COLUMBIA — Asian carp can be a fishy addition to your diet, if you know how to catch and prepare them.
The Missouri Department of Conservation held an Asian carp cleaning and filleting session at the North Village Arts District Farmers & Artisans Market on Sunday in Columbia. Fish ecologists Quinton Phelps and Sara Tripp spoke to visitors about the species' impact on Missouri aquatic ecosystems and demonstrated how to prepare the fish for cooking.
To help introduce the Asian carp to Missouri dinner plates, Tripp demonstrated how to fillet a pair of carp every hour until the market closed.

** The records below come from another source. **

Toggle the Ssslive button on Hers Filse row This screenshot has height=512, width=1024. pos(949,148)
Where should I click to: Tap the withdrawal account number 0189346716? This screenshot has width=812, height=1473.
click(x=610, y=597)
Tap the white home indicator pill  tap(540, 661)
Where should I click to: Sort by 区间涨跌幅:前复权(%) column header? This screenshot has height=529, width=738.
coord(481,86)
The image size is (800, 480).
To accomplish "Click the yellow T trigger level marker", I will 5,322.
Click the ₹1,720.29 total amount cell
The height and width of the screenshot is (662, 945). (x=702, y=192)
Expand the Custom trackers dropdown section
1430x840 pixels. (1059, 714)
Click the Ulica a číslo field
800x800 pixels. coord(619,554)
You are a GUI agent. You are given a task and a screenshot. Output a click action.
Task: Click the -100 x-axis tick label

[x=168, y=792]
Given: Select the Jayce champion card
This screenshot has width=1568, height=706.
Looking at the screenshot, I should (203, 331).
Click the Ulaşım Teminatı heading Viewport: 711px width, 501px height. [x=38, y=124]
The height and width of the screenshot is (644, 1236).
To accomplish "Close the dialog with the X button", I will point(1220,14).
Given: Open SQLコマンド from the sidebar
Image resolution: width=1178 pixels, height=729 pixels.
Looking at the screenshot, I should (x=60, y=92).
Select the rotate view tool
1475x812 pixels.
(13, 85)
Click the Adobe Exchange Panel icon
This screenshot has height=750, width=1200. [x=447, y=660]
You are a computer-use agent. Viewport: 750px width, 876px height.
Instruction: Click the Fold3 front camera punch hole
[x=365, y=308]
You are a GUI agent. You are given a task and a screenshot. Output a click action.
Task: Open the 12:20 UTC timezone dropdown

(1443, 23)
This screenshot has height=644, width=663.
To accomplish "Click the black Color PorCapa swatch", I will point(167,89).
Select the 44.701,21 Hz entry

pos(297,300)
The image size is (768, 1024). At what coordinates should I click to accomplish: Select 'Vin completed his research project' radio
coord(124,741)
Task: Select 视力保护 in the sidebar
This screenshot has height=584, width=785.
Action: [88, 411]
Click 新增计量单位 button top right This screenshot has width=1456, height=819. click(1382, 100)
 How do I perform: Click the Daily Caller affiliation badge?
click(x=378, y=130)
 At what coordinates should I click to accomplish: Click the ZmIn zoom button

She offered key lessons, including how to remove the Y-bone that has given the species a reputation for being boney. The bone is easily removed, rendering the filets highly edible.
It is also important to immediately remove the red muscle underneath the skin before filleting, as it adds a fishy taste to the white meat.
Department of Conservation employees were on hand as impromptu cooks and said that, once filleted, Asian carp tastes excellent with Andy's Seasoning.
Phelps said the fish was brought to the United States in the South, where aquaculture farms sought to improve water quality. The Asian carp’s appetite for algae improved the water and the taste of harvested fish meat, Phelps said, but catastrophic floods at those farms allowed the fish to escape.
Researchers have since tracked Asian carp and discovered that the fish can migrate 300 to 400 miles a week. The large fish has few predators; a medium specimen can be about 3 feet in length and continue to grow.
"The biggest problem is they're consuming the base of the food web," Phelps said. "They're eating microscopic plants and animals that are essential to it, so they're disrupting all levels."
For these reasons, the Asian carp is considered so predatory a species that Missouri's conservation rules allow unlimited harvesting of it.